List every contract research organization that the text below on paid drug-trial volunteers names.
##### Extracted text #####
Rockwell is a wiry thirty-year-old massage-therapy student with a pierced nose; he seems to bounce in his seat as he speaks, radiating enthusiasm. Over the years, he estimates, he has enrolled in more than twenty studies for money. The Philadelphia area offers plenty of opportunities for aspiring human subjects. It is home to four medical schools and is part of a drug-industry corridor that stretches into New Jersey. Bristol-Myers Squibb regularly sends a van to pick up volunteers at the Trenton train station.

Today, fees as high as the one that Rockwell received aren't unusual. The best-paying studies are longer, in-patient trials, where subjects are often required to check into a research facility for days or even weeks at a time, so that their diet can be controlled, their blood and urine checked regularly, and their medical status carefully monitored. Occasionally, they also undergo invasive procedures, like a bronchoscopy or a biopsy, or something else unpleasant, such as being deprived of sleep, wearing a rectal probe, or having allergens sprayed in their faces. Because such studies require a fair amount of time in a research unit, the subjects are usually people who need money and have a lot of time to spare: the unemployed, college students, contract workers, ex-cons, or young people living on the margins who have decided that testing drugs is better than punching a clock with the wage slaves. In some cities, like Philadelphia and Austin, the drug-testing economy has produced a community of semi-professional research subjects, who enroll in one study after another. Some of them do nothing else. For them, "guinea-pigging," as they call it, has become a job. Many of them say that they know people who have been travelling around the country doing studies for fifteen years or longer. "It's crazy and it's sad," one drug-trial veteran told me. "For me, this is not a life. But it is a life for a lot of these people."

Most drug studies used to take place in medical schools and teaching hospitals. Pharmaceutical companies developed the drugs, but they contracted with academic physicians to carry out the clinical testing. According to The New England Journal of Medicine, as recently as 1991 eighty per cent of industry-sponsored trials were conducted in academic health centers. Academic health centers had a lot to offer pharmaceutical companies: academic researchers who could design the trials, publications in academic journals that could help market the products, and a pool of potential subjects on whom the drugs could be tested. But, in the past decade, the pharmaceutical industry has been testing more drugs, the trials have grown more complex, and the financial pressure to bring drugs to market swiftly has intensified. Impatient with the slow pace of academic bureaucracies, pharmaceutical companies have moved trials to the private sector, where more than seventy per cent of them are now conducted.

This has spurred the growth of businesses that specialize in various parts of the commercial-research enterprise. The largest of the new businesses are called "contract research organizations," and include Quintiles, Covance, Parexel, and P.P.D. (Pharmaceutical Product Development), a company that has operations in thirty countries, including India, Israel, and South Africa. (About fifty per cent of clinical trials are now conducted outside the United States and Western Europe.) These firms are hired to shepherd a product through every aspect of its development, from subject recruitment and testing through F.D.A. approval. Speed is critical: a patent lasts twenty years, and a drug company's aim is to get the drug on the shelves as early in the life of the patent as possible. When, in 2000, the Office of the Inspector General of the Department of Health and Human Services asked one researcher what sponsors were looking for, he replied, "No. 1--rapid enrollment. No. 2--rapid enrollment. No. 3--rapid enrollment." The result has been to broaden the range of subjects who are used and to increase the rates of pay they receive.
##### Source data #####
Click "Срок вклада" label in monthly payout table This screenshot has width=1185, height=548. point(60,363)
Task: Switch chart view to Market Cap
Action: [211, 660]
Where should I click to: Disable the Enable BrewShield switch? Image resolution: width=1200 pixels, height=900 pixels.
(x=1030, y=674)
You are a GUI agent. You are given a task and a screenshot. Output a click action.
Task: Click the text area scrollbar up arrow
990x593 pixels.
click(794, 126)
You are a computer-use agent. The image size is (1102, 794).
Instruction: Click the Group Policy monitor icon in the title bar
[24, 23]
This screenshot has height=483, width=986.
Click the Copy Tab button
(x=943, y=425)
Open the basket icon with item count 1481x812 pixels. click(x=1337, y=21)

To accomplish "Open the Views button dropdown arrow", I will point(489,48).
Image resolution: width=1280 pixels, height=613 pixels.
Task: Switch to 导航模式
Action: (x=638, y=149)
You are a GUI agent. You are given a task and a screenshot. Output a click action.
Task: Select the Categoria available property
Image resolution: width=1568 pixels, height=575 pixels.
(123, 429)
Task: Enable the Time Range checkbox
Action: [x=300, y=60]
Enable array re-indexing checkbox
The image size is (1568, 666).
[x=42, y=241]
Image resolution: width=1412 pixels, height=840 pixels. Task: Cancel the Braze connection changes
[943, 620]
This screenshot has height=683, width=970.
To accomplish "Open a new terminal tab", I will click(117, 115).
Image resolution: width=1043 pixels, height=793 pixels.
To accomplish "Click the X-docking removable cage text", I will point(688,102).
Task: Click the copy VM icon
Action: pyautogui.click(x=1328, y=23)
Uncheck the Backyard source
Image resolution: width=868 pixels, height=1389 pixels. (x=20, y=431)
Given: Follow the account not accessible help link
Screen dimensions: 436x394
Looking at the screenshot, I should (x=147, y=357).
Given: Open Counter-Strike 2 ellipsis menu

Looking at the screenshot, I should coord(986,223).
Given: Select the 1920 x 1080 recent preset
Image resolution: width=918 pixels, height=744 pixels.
#####
== Answer to the problem ==
Quintiles, Covance, Parexel, P.P.D. (Pharmaceutical Product Development)